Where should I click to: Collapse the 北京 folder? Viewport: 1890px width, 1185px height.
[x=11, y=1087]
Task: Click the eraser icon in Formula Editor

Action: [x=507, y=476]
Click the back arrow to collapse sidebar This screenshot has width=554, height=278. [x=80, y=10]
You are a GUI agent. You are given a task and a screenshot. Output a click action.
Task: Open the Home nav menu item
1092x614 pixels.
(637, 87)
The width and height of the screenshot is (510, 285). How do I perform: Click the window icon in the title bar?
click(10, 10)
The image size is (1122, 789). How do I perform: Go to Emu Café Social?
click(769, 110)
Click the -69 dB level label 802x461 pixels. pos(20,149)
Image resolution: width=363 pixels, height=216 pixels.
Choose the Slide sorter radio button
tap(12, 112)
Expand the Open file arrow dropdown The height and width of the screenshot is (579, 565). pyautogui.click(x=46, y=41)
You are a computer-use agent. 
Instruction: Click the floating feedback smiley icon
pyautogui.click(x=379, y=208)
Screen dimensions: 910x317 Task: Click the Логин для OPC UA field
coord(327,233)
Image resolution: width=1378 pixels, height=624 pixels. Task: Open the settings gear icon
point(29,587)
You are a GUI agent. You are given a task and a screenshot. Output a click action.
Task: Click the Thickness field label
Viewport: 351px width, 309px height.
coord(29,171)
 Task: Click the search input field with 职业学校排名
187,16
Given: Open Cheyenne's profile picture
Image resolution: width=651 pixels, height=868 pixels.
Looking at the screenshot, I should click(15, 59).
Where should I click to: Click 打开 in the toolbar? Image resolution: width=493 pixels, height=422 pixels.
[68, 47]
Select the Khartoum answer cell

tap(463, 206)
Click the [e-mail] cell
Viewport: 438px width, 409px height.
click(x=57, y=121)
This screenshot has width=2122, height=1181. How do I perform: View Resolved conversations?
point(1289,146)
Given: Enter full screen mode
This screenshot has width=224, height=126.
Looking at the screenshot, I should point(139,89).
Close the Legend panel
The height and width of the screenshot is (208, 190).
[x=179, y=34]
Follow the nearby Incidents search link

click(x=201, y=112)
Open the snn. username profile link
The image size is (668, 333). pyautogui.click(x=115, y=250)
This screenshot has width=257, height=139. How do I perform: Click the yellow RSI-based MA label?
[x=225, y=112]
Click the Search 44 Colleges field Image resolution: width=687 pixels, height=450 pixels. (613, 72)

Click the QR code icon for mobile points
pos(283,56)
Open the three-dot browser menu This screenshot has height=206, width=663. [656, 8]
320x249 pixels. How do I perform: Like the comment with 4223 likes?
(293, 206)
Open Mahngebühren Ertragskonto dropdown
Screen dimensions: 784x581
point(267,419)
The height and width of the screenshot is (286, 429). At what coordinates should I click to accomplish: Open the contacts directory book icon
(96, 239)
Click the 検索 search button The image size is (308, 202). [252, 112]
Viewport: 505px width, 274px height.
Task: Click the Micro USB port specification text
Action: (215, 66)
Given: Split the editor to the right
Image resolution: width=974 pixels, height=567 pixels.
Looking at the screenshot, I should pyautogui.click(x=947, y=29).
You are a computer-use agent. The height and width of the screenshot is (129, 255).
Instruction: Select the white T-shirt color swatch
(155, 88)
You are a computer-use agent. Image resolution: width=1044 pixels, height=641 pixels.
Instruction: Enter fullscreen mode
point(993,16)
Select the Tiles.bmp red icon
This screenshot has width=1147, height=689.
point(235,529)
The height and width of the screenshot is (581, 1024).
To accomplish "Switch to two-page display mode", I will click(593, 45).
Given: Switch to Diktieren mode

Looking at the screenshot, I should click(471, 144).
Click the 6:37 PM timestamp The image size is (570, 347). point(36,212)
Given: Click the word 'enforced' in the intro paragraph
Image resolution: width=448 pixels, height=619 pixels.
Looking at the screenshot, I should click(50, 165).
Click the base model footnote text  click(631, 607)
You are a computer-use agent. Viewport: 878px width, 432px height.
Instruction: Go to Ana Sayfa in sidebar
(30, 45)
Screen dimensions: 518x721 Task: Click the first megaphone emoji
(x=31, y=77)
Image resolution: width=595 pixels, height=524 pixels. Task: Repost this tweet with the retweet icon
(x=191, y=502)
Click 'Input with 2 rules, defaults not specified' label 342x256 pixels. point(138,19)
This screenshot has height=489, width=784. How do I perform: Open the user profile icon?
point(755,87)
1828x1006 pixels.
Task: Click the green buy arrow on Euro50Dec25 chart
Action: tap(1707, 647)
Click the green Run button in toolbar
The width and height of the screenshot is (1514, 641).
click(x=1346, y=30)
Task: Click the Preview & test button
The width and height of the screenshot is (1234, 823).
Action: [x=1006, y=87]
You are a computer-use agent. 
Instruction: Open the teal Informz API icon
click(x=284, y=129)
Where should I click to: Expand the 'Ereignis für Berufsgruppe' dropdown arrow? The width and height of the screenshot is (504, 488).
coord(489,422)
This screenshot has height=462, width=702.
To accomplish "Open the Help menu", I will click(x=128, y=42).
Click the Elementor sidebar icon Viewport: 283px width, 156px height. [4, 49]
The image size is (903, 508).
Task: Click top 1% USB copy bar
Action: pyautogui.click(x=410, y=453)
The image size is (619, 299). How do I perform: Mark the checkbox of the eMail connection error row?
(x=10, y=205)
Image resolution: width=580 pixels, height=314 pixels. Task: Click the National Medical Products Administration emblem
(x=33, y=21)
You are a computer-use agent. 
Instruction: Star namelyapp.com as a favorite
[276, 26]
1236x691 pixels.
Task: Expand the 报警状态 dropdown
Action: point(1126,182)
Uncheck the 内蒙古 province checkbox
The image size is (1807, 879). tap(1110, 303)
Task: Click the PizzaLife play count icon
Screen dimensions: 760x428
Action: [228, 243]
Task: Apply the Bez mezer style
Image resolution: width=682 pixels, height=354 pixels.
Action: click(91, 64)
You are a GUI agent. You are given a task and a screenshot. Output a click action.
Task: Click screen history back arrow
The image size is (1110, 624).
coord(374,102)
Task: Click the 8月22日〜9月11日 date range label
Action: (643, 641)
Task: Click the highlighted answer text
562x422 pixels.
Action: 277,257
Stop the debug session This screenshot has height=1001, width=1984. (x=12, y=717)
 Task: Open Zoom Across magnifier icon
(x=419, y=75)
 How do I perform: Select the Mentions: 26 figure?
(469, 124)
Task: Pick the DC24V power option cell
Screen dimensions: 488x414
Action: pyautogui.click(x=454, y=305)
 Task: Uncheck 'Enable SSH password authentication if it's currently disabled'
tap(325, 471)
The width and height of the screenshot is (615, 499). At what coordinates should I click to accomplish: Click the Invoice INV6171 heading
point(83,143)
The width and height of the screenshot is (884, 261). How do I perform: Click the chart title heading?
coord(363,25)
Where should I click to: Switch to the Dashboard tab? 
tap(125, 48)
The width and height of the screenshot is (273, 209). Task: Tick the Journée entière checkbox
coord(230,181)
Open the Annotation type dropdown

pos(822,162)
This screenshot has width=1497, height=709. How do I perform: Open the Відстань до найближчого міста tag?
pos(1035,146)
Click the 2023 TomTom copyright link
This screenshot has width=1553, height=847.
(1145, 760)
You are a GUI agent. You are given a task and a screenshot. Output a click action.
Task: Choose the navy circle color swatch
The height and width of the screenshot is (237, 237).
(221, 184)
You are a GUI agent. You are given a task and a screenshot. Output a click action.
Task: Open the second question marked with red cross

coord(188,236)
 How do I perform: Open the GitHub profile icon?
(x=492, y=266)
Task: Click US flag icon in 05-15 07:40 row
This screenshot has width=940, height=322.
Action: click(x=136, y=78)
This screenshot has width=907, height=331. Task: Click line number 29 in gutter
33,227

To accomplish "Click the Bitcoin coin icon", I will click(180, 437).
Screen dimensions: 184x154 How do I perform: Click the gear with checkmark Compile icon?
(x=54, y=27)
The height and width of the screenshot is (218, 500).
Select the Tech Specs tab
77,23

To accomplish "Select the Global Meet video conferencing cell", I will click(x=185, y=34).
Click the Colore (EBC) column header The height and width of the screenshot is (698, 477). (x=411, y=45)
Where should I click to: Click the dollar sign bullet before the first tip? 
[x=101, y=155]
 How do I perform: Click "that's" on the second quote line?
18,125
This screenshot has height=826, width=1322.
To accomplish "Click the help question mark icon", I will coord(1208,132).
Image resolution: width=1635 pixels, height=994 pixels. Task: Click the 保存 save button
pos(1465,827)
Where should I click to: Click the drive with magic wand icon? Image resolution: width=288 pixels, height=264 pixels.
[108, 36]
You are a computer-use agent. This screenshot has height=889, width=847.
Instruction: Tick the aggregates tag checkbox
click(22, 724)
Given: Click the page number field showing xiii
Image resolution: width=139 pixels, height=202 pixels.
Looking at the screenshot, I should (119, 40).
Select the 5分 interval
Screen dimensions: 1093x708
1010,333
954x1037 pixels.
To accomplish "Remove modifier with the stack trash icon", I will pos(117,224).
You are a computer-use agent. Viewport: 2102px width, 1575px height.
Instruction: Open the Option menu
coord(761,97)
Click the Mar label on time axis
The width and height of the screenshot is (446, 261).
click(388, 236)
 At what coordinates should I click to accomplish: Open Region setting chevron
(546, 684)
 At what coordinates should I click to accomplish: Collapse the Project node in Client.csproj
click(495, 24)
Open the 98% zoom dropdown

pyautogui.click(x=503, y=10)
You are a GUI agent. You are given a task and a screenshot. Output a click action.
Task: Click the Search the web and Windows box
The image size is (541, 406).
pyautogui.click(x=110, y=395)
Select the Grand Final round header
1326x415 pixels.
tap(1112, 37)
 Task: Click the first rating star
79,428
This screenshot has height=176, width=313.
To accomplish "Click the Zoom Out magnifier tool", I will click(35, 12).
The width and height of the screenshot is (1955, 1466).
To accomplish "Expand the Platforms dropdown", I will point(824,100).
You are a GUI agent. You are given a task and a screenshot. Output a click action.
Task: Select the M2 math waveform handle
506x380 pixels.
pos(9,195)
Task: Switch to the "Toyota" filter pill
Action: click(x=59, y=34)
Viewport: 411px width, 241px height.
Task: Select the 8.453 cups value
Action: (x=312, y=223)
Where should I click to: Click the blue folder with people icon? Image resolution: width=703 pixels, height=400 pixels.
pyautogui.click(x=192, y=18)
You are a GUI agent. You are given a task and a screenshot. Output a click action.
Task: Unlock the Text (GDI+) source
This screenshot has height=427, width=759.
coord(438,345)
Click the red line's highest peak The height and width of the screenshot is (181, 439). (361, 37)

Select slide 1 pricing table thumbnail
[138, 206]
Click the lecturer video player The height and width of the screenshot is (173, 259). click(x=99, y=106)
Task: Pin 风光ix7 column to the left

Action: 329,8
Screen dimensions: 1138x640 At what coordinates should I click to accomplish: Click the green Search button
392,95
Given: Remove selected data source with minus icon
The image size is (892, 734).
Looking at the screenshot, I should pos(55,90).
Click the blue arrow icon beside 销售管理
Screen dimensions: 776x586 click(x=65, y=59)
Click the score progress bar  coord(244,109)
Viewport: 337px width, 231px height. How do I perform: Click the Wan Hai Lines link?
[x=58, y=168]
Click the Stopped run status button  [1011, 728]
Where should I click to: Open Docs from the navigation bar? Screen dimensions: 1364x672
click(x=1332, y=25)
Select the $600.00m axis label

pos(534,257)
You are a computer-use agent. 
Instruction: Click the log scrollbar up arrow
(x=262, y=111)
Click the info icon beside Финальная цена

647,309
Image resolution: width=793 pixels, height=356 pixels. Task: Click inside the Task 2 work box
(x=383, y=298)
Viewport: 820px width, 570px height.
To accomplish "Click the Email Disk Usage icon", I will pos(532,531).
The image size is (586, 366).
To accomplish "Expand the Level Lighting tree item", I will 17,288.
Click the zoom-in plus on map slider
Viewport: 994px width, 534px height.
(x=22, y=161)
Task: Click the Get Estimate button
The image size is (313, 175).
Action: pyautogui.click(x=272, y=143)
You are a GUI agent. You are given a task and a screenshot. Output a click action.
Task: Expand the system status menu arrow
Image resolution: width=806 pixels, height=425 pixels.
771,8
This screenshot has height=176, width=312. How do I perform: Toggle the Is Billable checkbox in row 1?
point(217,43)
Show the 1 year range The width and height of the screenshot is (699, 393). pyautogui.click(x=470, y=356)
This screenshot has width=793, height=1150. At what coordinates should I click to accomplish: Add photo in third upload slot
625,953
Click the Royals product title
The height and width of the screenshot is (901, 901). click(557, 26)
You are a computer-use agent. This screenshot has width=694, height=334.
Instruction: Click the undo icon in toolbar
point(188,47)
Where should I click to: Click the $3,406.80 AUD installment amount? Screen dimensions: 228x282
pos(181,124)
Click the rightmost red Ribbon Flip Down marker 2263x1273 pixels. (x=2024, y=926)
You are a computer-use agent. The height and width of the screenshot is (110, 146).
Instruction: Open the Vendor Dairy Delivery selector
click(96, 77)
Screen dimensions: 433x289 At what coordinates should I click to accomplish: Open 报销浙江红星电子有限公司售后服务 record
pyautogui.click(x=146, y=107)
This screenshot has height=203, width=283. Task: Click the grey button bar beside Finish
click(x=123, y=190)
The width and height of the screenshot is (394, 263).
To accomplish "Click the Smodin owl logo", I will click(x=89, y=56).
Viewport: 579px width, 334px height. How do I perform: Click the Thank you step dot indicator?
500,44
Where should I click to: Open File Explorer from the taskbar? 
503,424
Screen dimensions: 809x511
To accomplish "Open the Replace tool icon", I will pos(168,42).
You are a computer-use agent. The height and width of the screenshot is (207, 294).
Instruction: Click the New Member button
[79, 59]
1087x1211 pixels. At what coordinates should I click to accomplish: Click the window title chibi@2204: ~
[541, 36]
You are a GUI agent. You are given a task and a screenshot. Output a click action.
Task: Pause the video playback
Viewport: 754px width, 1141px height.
====
→ Task requirements: Repeat the lines above word for word, starting with the very first one and ending with the line that contains "point(29,587)", both included.

→ Answer in full:
Where should I click to: Collapse the 北京 folder? Viewport: 1890px width, 1185px height.
[x=11, y=1087]
Task: Click the eraser icon in Formula Editor

Action: [x=507, y=476]
Click the back arrow to collapse sidebar This screenshot has width=554, height=278. [x=80, y=10]
You are a GUI agent. You are given a task and a screenshot. Output a click action.
Task: Open the Home nav menu item
1092x614 pixels.
(637, 87)
The width and height of the screenshot is (510, 285). How do I perform: Click the window icon in the title bar?
click(10, 10)
The image size is (1122, 789). How do I perform: Go to Emu Café Social?
click(769, 110)
Click the -69 dB level label 802x461 pixels. pos(20,149)
Image resolution: width=363 pixels, height=216 pixels.
Choose the Slide sorter radio button
tap(12, 112)
Expand the Open file arrow dropdown The height and width of the screenshot is (579, 565). pyautogui.click(x=46, y=41)
You are a computer-use agent. 
Instruction: Click the floating feedback smiley icon
pyautogui.click(x=379, y=208)
Screen dimensions: 910x317 Task: Click the Логин для OPC UA field
coord(327,233)
Image resolution: width=1378 pixels, height=624 pixels. Task: Open the settings gear icon
point(29,587)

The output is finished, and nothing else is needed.